Task to carry out => Quote the lines of the material below verbatim, starting at the line that contains "Given: Click the moveSpeed variable reference" and ending at the line that contains "Action: 182,30", with both of those lines included.

Source records
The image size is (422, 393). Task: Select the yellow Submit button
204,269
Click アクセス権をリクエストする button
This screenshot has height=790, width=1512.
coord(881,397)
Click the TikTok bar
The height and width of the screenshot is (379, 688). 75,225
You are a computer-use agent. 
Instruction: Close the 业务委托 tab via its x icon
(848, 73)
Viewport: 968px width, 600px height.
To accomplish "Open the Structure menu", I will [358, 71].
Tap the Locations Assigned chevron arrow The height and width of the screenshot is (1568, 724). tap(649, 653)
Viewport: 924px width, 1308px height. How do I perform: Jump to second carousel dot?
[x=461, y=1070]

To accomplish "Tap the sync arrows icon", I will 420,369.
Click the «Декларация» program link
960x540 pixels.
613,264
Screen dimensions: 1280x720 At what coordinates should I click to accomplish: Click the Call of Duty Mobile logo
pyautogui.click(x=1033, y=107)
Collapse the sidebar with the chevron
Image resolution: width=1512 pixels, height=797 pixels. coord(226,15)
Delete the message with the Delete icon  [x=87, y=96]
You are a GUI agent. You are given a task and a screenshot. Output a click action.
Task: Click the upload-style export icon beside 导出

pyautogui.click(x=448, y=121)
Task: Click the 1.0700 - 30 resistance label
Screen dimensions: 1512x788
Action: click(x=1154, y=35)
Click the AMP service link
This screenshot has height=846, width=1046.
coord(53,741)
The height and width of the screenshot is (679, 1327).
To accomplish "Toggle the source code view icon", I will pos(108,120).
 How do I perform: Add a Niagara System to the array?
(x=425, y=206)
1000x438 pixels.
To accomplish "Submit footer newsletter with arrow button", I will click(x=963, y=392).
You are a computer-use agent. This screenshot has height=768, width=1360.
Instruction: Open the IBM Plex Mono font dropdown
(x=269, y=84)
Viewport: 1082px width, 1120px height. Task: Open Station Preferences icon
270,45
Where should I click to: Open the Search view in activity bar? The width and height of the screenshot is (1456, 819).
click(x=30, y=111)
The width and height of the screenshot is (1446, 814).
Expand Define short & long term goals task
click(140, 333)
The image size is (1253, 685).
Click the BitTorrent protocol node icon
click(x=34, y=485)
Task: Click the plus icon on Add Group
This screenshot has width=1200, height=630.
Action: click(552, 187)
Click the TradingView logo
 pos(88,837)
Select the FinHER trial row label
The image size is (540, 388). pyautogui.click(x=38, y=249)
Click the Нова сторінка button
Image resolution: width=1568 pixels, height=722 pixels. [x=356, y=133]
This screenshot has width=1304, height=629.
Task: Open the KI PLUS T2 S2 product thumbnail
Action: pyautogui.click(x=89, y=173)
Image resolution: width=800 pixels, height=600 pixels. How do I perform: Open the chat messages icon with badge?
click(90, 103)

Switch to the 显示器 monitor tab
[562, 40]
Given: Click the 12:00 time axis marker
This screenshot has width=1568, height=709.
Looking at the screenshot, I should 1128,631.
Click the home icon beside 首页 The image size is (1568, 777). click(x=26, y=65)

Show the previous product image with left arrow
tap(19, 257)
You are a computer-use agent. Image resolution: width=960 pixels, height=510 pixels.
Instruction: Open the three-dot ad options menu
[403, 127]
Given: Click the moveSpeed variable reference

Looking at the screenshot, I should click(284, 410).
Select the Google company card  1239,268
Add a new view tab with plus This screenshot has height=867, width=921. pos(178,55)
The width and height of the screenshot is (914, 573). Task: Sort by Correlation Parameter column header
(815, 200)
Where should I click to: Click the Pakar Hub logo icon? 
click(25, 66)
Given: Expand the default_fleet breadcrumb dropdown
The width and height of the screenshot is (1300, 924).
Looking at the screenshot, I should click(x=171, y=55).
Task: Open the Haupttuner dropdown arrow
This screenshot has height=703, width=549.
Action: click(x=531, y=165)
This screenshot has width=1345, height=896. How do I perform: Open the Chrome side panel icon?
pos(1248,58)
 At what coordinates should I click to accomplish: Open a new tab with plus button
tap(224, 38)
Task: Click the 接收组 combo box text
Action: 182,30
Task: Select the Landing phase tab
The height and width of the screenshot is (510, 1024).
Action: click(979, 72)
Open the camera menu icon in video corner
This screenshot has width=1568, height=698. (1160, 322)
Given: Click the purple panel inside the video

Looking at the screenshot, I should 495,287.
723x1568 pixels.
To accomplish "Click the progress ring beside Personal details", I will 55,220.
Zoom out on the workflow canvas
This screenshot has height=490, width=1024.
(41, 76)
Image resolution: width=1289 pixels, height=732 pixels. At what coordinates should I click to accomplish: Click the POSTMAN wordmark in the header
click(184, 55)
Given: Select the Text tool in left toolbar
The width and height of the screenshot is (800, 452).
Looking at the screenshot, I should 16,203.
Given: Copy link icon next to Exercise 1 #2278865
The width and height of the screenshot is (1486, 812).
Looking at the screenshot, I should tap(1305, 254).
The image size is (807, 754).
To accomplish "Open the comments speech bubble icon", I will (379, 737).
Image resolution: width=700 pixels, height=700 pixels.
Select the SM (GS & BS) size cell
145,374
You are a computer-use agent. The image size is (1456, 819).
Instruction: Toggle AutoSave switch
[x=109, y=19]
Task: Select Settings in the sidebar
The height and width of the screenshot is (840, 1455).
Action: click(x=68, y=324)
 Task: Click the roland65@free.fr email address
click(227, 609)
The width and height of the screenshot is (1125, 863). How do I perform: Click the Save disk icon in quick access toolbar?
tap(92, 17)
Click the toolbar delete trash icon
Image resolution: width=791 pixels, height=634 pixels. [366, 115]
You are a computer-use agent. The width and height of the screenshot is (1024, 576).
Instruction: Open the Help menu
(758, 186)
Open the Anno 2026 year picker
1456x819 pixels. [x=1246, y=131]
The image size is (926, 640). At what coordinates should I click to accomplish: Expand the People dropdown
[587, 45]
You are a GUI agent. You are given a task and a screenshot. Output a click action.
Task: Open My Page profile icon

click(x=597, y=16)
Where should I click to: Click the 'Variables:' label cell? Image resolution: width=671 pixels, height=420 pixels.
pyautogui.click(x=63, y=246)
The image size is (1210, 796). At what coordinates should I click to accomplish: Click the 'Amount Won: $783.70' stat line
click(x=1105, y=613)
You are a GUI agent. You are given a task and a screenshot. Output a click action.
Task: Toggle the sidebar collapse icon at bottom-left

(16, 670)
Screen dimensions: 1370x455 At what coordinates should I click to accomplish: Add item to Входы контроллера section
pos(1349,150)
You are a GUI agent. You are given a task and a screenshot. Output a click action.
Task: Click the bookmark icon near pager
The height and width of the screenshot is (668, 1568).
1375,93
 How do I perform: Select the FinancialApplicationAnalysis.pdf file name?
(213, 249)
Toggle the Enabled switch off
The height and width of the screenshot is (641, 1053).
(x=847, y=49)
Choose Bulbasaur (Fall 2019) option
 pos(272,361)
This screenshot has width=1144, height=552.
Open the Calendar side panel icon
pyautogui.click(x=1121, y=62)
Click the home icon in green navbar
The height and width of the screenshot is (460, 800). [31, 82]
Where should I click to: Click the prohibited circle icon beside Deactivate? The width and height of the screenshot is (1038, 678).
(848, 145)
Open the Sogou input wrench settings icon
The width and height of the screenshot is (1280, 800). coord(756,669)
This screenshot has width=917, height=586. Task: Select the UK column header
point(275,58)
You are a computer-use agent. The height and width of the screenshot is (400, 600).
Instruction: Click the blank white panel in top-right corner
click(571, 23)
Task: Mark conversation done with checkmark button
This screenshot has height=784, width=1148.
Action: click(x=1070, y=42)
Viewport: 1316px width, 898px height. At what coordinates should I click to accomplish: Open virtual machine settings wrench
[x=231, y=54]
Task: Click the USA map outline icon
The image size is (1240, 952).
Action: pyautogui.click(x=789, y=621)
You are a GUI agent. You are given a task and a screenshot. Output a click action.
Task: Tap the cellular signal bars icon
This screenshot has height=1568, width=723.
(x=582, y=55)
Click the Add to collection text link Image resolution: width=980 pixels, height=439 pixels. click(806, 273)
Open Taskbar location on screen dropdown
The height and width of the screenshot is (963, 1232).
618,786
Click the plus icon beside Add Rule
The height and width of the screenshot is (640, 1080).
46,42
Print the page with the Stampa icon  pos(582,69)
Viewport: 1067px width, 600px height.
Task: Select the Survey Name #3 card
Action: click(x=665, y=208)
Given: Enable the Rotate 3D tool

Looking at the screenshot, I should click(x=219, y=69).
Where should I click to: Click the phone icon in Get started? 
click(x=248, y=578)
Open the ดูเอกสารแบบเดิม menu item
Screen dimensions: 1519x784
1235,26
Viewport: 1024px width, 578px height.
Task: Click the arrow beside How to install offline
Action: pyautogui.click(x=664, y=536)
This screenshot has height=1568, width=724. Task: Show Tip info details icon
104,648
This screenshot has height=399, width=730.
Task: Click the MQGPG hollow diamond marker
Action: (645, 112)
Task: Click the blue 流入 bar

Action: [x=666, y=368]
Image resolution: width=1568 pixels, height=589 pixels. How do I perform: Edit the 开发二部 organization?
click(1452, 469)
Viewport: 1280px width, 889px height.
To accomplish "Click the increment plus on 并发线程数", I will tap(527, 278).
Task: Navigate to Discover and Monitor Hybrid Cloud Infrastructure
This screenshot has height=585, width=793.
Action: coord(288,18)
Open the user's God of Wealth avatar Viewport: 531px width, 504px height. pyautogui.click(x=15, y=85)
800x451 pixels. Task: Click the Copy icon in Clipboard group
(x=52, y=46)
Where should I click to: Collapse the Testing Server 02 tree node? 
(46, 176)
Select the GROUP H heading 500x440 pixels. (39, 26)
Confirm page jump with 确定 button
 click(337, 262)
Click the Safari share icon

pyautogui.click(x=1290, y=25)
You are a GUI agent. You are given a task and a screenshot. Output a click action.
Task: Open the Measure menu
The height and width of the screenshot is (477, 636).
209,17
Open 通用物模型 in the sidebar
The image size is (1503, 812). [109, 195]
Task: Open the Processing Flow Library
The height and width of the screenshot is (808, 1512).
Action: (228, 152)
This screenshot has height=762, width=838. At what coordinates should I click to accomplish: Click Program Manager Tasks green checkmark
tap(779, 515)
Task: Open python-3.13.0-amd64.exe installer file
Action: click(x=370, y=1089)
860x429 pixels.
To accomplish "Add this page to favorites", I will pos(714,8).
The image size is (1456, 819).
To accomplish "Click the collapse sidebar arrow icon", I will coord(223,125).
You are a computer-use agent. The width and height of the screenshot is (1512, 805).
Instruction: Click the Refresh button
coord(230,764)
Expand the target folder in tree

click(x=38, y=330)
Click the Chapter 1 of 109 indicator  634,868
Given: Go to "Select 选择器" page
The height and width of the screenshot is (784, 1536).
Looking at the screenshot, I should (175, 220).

Reply to the task =>
Given: Click the moveSpeed variable reference

Looking at the screenshot, I should click(284, 410).
Select the Google company card  1239,268
Add a new view tab with plus This screenshot has height=867, width=921. pos(178,55)
The width and height of the screenshot is (914, 573). Task: Sort by Correlation Parameter column header
(815, 200)
Where should I click to: Click the Pakar Hub logo icon? 
click(25, 66)
Given: Expand the default_fleet breadcrumb dropdown
The width and height of the screenshot is (1300, 924).
Looking at the screenshot, I should click(x=171, y=55).
Task: Open the Haupttuner dropdown arrow
This screenshot has height=703, width=549.
Action: click(x=531, y=165)
This screenshot has width=1345, height=896. How do I perform: Open the Chrome side panel icon?
pos(1248,58)
 At what coordinates should I click to accomplish: Open a new tab with plus button
tap(224, 38)
Task: Click the 接收组 combo box text
Action: 182,30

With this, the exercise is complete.